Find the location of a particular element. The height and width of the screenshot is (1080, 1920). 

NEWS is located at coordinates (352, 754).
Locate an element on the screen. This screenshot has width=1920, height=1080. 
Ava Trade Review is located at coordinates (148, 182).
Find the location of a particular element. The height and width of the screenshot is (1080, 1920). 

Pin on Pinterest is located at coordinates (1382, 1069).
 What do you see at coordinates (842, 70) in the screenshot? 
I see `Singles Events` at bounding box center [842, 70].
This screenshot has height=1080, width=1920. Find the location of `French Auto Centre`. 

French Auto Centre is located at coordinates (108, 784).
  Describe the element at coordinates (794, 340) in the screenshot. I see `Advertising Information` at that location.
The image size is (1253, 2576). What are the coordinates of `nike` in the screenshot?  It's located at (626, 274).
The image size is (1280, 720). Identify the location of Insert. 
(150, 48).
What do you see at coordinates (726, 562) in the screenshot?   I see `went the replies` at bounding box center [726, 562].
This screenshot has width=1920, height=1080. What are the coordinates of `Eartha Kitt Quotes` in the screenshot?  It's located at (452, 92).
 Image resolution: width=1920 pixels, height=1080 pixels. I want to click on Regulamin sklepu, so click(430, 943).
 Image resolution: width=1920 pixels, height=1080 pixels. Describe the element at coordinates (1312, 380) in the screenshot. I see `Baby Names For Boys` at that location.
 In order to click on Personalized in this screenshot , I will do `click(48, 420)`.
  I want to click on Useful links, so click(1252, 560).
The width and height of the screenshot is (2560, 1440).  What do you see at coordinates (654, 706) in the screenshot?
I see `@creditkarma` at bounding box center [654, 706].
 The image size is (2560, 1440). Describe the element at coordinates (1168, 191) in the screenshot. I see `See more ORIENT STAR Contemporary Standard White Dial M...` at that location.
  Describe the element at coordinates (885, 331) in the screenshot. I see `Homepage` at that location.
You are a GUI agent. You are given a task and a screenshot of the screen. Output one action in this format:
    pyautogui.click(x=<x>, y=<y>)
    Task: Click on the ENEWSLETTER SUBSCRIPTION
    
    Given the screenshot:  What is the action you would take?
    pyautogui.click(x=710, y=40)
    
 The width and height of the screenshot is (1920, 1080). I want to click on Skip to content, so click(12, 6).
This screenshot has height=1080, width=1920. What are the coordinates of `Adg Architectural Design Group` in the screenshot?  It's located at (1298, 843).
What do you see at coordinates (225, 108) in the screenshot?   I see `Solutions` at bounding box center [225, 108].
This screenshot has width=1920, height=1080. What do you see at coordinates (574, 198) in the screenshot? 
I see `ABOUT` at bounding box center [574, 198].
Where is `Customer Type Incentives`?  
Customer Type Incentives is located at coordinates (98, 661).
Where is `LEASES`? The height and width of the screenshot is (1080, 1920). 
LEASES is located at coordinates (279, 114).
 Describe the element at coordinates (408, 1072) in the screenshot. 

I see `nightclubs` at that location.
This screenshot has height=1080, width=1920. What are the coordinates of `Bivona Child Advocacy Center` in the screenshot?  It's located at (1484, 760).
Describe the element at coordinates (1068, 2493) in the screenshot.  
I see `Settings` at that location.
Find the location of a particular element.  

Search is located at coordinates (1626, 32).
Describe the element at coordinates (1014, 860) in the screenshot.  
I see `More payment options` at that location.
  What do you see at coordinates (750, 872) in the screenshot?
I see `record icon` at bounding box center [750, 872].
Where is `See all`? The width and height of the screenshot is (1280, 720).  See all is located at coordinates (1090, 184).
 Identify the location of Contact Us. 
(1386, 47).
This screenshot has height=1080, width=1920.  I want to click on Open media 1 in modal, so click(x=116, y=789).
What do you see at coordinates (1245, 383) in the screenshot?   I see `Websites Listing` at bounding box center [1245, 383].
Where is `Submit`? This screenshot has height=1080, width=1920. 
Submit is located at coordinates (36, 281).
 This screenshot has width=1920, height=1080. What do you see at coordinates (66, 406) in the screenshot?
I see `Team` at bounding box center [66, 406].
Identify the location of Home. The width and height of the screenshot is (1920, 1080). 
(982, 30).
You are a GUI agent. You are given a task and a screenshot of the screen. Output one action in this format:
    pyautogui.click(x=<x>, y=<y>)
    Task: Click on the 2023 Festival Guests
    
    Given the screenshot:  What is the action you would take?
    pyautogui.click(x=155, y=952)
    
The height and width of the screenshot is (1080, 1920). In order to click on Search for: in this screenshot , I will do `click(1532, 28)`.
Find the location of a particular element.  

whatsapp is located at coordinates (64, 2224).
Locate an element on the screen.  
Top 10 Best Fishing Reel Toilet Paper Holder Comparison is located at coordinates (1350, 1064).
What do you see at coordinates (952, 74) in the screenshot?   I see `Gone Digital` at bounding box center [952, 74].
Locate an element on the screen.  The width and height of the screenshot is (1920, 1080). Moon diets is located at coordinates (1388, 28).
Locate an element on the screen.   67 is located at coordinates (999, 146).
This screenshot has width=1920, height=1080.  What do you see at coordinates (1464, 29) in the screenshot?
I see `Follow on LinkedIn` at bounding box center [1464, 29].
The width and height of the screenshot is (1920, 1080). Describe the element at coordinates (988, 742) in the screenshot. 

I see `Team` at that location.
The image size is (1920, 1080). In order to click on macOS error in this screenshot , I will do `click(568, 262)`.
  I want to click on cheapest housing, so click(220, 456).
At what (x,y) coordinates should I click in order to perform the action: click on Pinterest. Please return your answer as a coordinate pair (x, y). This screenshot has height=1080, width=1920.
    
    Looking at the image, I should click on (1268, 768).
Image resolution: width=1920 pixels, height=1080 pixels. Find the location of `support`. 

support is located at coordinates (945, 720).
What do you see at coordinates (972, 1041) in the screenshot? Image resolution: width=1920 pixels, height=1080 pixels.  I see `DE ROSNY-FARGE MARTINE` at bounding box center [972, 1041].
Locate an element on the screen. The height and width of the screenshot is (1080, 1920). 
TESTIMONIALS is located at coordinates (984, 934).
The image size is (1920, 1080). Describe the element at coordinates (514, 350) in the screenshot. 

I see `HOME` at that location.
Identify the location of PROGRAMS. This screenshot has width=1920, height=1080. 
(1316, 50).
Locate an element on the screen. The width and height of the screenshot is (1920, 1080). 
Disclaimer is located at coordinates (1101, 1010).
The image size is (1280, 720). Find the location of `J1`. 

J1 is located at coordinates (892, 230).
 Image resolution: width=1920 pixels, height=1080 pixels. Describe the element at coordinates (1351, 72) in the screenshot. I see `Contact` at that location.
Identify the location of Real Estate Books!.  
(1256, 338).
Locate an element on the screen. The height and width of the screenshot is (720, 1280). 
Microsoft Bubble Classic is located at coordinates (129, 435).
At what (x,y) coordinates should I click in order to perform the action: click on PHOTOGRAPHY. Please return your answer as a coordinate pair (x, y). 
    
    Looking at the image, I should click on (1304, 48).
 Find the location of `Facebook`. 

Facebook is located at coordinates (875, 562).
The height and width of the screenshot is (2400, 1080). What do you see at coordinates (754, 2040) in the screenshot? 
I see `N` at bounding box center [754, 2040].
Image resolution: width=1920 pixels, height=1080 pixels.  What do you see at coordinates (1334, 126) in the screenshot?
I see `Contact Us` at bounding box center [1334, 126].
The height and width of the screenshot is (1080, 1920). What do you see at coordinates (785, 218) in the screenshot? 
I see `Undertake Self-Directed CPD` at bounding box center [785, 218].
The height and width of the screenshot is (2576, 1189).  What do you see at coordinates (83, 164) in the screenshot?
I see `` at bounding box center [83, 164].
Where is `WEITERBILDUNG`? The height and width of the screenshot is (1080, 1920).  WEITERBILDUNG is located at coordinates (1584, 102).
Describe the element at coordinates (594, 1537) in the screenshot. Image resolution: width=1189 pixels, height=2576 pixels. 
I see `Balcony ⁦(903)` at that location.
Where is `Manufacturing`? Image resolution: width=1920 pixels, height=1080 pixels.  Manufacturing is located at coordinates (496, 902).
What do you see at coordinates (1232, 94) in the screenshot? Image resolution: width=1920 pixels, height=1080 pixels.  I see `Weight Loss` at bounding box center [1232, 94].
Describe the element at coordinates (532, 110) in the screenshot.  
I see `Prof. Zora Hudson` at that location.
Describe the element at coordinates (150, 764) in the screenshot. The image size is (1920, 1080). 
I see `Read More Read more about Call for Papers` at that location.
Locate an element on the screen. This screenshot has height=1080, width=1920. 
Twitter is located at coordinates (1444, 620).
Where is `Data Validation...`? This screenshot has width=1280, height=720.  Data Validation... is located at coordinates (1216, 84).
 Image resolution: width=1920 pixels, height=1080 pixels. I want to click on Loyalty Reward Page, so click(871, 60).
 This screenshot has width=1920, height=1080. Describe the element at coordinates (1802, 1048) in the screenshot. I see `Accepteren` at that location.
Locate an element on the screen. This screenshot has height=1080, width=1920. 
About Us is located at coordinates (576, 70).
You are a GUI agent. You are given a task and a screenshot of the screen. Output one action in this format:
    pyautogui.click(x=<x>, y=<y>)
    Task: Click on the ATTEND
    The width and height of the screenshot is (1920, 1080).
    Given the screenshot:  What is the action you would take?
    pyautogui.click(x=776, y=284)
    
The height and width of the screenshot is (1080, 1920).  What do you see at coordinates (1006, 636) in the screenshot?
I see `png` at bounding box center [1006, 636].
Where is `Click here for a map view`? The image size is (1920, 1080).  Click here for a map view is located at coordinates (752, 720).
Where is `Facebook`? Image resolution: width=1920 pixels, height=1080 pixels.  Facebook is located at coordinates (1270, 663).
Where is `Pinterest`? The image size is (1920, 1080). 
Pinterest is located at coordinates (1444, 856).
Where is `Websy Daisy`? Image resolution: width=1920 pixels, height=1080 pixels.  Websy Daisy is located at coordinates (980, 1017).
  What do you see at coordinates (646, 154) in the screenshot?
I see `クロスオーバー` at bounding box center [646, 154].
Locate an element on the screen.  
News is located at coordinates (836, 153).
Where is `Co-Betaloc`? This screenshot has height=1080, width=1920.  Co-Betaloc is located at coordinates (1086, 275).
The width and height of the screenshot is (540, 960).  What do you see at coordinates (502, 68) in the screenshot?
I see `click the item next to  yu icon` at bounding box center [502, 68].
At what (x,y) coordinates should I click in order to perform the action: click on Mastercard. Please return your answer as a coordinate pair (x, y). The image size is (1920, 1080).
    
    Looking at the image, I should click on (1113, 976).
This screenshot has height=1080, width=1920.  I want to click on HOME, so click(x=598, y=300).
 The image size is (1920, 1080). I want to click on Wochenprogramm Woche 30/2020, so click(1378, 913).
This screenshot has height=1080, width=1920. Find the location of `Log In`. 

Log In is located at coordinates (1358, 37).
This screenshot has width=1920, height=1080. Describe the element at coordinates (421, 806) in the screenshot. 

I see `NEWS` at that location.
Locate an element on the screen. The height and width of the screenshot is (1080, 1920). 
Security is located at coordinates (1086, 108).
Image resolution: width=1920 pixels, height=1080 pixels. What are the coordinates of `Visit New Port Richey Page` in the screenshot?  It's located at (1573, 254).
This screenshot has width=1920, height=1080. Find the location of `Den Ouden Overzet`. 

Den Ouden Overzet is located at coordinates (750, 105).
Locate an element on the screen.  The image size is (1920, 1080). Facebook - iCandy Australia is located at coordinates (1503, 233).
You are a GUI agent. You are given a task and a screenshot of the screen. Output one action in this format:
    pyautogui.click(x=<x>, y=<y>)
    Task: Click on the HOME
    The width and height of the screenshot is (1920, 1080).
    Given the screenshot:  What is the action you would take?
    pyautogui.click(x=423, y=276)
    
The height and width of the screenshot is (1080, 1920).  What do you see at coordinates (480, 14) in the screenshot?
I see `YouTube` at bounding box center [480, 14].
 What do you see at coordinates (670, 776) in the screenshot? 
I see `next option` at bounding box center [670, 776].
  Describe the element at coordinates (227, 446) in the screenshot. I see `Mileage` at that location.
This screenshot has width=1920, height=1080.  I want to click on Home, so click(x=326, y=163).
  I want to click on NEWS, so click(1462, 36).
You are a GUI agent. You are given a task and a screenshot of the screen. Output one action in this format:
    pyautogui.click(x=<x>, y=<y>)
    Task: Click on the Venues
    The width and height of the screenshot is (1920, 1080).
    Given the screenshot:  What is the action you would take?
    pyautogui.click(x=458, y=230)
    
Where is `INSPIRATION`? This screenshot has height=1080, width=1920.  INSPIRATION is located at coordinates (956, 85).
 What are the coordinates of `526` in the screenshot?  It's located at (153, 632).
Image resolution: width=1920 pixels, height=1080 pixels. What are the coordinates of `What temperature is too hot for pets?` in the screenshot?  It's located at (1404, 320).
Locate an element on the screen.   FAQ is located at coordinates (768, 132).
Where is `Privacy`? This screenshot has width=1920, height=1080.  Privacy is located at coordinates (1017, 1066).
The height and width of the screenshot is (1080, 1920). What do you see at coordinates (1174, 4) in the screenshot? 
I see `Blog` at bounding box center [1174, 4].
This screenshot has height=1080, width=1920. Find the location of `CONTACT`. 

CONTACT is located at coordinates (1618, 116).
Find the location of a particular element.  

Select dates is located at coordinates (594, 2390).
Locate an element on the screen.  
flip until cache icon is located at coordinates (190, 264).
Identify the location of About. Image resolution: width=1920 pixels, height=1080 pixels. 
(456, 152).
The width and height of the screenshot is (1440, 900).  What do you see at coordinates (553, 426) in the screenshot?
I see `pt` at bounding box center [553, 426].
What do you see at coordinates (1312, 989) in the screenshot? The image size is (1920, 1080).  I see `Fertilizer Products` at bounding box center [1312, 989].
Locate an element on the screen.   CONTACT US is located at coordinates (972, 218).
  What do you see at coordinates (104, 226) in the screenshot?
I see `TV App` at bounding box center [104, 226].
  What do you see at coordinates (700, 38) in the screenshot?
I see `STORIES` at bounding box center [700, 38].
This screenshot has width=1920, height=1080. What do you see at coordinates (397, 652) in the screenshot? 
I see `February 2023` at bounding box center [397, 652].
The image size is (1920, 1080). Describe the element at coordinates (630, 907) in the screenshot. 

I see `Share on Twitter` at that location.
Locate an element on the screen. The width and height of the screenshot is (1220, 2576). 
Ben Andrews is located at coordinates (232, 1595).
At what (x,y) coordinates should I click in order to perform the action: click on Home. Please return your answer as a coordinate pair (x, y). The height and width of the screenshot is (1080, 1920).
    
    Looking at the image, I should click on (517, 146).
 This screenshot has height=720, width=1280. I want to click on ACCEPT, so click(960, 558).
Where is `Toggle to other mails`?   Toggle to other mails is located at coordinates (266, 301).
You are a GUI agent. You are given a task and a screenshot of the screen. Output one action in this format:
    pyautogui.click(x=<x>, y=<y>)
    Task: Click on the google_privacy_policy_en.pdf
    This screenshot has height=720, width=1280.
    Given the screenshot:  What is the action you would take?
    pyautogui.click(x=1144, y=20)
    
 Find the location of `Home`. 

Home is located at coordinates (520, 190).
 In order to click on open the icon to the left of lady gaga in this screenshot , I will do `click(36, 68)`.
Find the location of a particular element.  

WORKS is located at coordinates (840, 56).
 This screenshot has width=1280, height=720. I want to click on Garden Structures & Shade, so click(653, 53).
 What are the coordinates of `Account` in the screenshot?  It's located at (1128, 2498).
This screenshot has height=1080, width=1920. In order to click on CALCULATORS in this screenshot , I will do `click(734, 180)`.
******
Render the data from the line containing "The width and height of the screenshot is (1920, 1080). Describe" up to and including the line containing "support is located at coordinates (945, 720)." as a JSON list of strings, with one string per line and blank lines omitted.

[
  "The width and height of the screenshot is (1920, 1080). Describe the element at coordinates (988, 742) in the screenshot. ",
  "I see `Team` at that location.",
  "The image size is (1920, 1080). In order to click on macOS error in this screenshot , I will do `click(568, 262)`.",
  "  I want to click on cheapest housing, so click(220, 456).",
  "At what (x,y) coordinates should I click in order to perform the action: click on Pinterest. Please return your answer as a coordinate pair (x, y). This screenshot has height=1080, width=1920.",
  "    Looking at the image, I should click on (1268, 768).",
  "Image resolution: width=1920 pixels, height=1080 pixels. Find the location of `support`. ",
  "support is located at coordinates (945, 720)."
]